Substitute the given inductance ($$L=20$$ H) and resistance ($$R=2$$ ohms) into the equation. To simplify, divide the entire equation by the inductance value.

$$20 \frac{di}{dt} + 2i = E(t)$$

$$\frac{di}{dt} + \frac{2}{20}i = \frac{E(t)}{20}$$

$$\frac{di}{dt} + 0.1i = \frac{E(t)}{20}$$

**step2 Solving for Current in the First Time Interval $$0 \leq t \leq 20$$**

For the time interval $$0 \leq t \leq 20$$, the electromotive force is given as $$E(t) = 120$$. Substitute this value into the simplified differential equation.

$$\frac{di}{dt} + 0.1i = \frac{120}{20}$$

$$\frac{di}{dt} + 0.1i = 6$$

To solve this type of equation, we use an integrating factor, which is $$e^{0.1t}$$. Multiplying both sides by this factor transforms the left side into the derivative of a product.

$$e^{0.1t} \frac{di}{dt} + 0.1 e^{0.1t} i = 6 e^{0.1t}$$

$$\frac{d}{dt}(i e^{0.1t}) = 6 e^{0.1t}$$

Now, integrate both sides of the equation with respect to $$t$$ to find the current $$i(t)$$.

$$\int \frac{d}{dt}(i e^{0.1t}) dt = \int 6 e^{0.1t} dt$$

$$i e^{0.1t} = 6 \frac{e^{0.1t}}{0.1} + C_1$$

$$i e^{0.1t} = 60 e^{0.1t} + C_1$$

Divide by $$e^{0.1t}$$ to isolate $$i(t)$$.

$$i(t) = 60 + C_1 e^{-0.1t}$$

Use the initial condition $$i(0)=0$$ to determine the value of the constant $$C_1$$.

$$i(0) = 60 + C_1 e^{-0.1 \times 0} = 0$$

$$60 + C_1 = 0$$

$$C_1 = -60$$

Substitute the value of $$C_1$$ back into the current equation for the first interval.

$$i(t) = 60 - 60 e^{-0.1t} \quad \text{for} \quad 0 \leq t \leq 20$$

Calculate the current at the end of this interval, when $$t=20$$. This value ensures continuity for the next phase of the circuit's operation.

$$i(20) = 60 - 60 e^{-0.1 \times 20}$$

$$i(20) = 60 - 60 e^{-2}$$

$$i(20) = 60(1 - e^{-2})$$

**step3 Solving for Current in the Second Time Interval $$t > 20$$**

For the time interval $$t > 20$$, the electromotive force is zero ($$E(t) = 0$$). Substitute this into the differential equation.
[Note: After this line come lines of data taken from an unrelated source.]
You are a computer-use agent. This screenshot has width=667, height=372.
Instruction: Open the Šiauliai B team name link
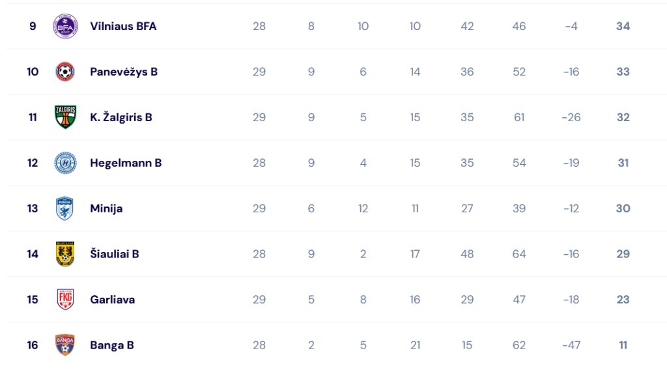click(x=115, y=253)
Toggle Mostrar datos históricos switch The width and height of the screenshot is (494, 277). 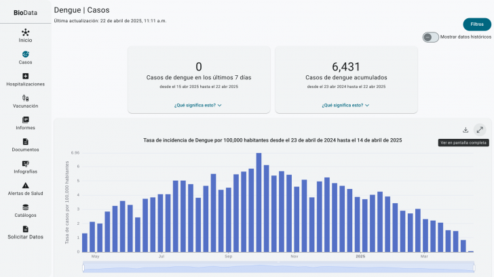tap(430, 37)
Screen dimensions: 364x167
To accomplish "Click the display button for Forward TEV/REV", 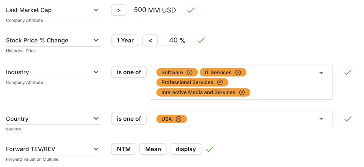I will (186, 149).
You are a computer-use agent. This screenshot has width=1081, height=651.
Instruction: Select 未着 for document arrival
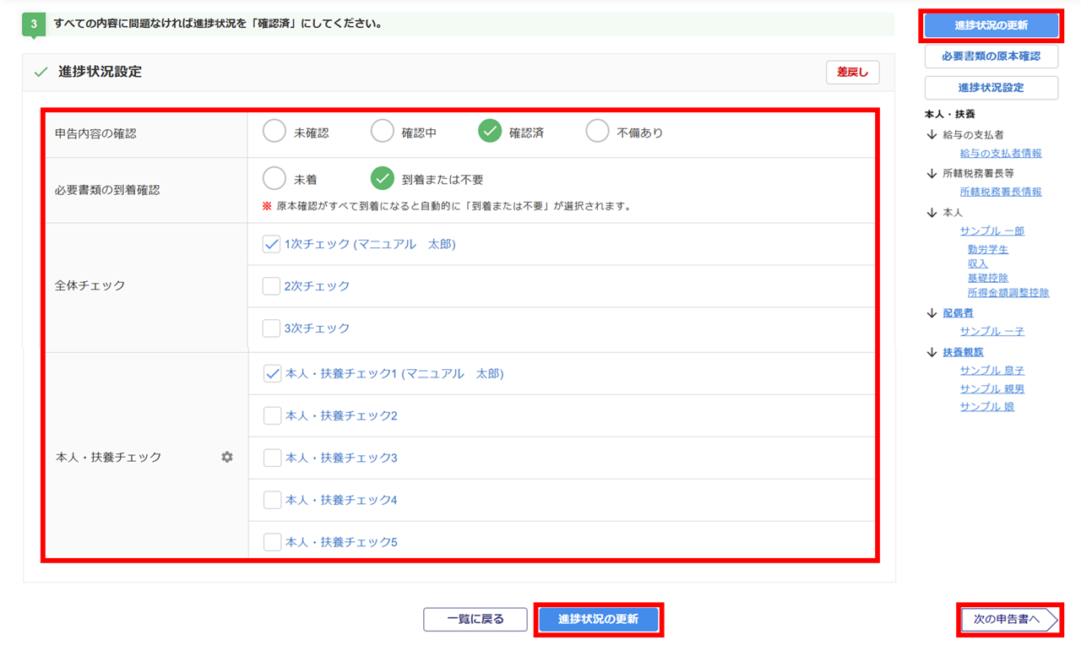(274, 178)
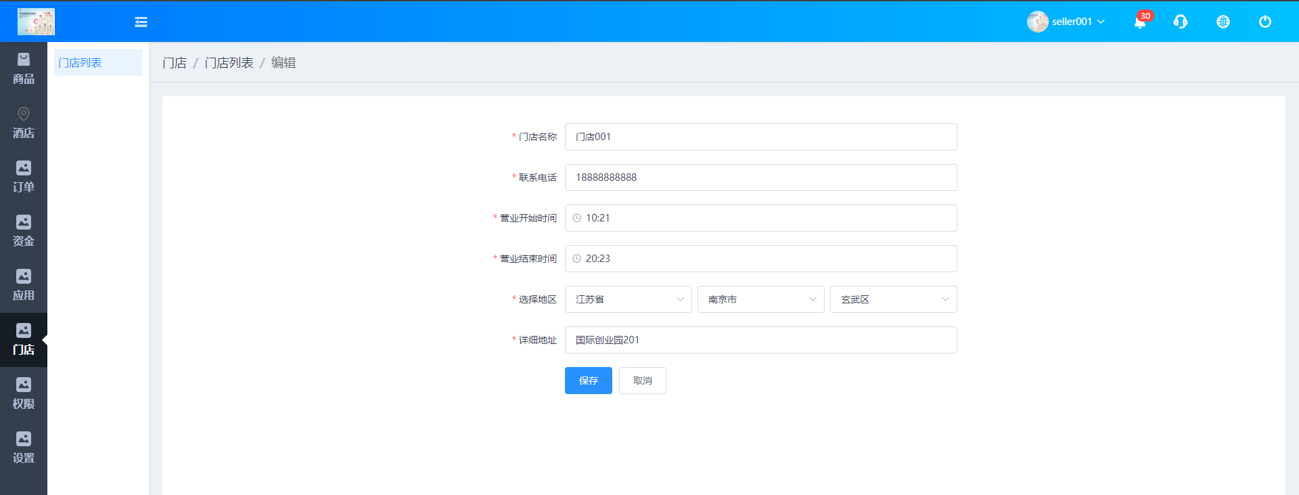This screenshot has width=1299, height=495.
Task: Open the notifications bell
Action: pos(1140,22)
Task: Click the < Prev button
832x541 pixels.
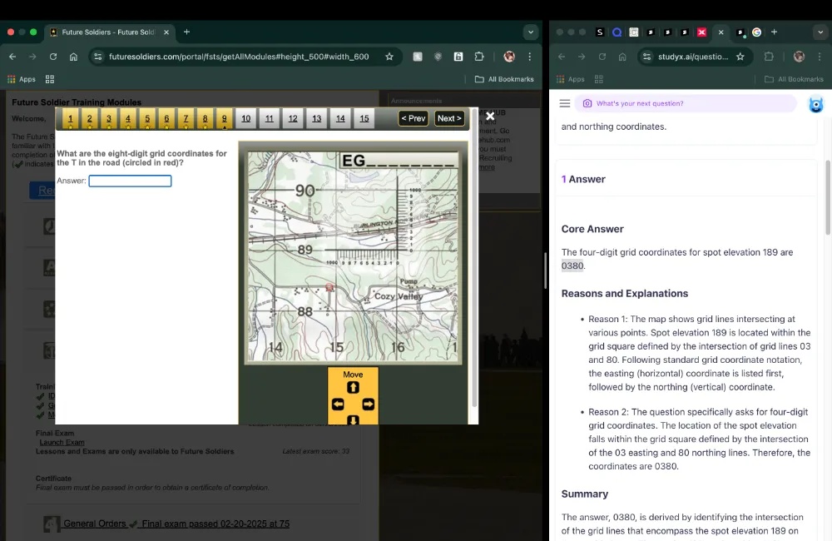Action: [414, 118]

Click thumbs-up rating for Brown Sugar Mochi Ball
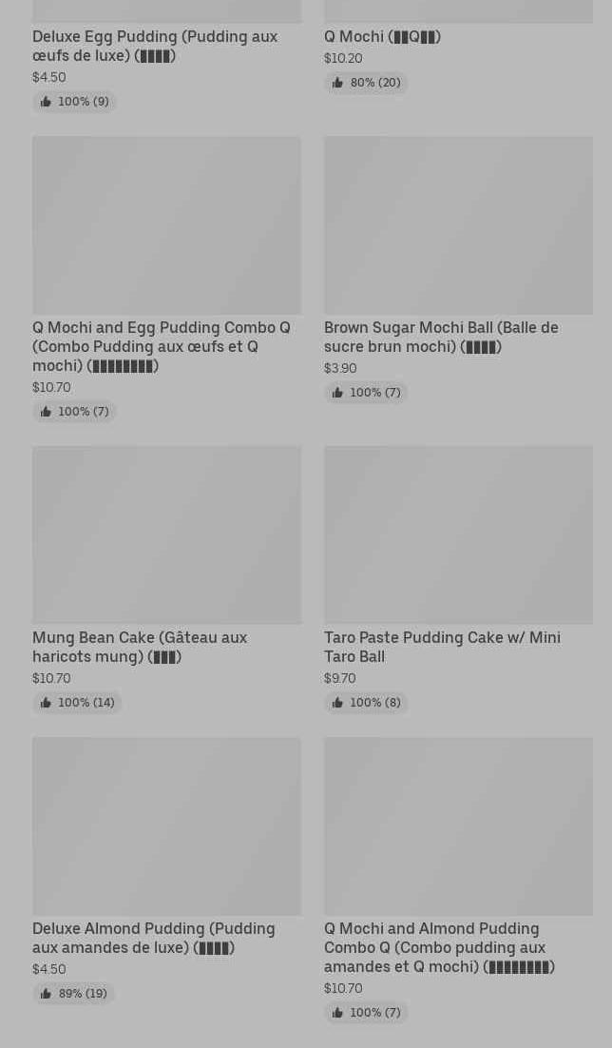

$$\frac{di}{dt} + 0.1i = \frac{0}{20}$$

$$\frac{di}{dt} + 0.1i = 0$$

This simpler differential equation can be solved by separating the variables, placing terms involving $$i$$ on one side and terms involving $$t$$ on the other.

$$\frac{di}{dt} = -0.1i$$

$$\frac{di}{i} = -0.1 dt$$

Integrate both sides to find the general form of the current for this interval.

$$\int \frac{di}{i} = \int -0.1 dt$$

$$\ln|i| = -0.1t + C_2$$

$$i(t) = e^{-0.1t + C_2}$$

Let $$A = e^{C_2}$$ (a new constant derived from $$C_2$$). The equation for current becomes:

$$i(t) = A e^{-0.1t}$$

To find the constant $$A$$, we use the continuity condition for current at $$t=20$$. The current at this point must match the value calculated at the end of the first interval.

$$i(20) = A e^{-0.1 \times 20}$$

$$i(20) = A e^{-2}$$

Equate this expression for $$i(20)$$ with the value calculated in the previous step.

$$A e^{-2} = 60(1 - e^{-2})$$

Solve for $$A$$ by dividing both sides by $$e^{-2}$$.

$$A = \frac{60(1 - e^{-2})}{e^{-2}}$$

$$A = 60(\frac{1}{e^{-2}} - \frac{e^{-2}}{e^{-2}})$$

$$A = 60(e^2 - 1)$$

Substitute the value of $$A$$ back into the current equation for $$t > 20$$.

$$i(t) = 60(e^2 - 1)e^{-0.1t} \quad \text{for} \quad t > 20$$

**step4 Combining Solutions for Complete Current Expression**

Finally, combine the expressions for $$i(t)$$ from both time intervals to provide the complete solution for the current in the LR circuit over time.

$$i(t)= \begin{cases}60(1-e^{-0.1t}), & 0 \leq t \leq 20 \\ 60(e^2-1)e^{-0.1t}, & t>20\end{cases}$$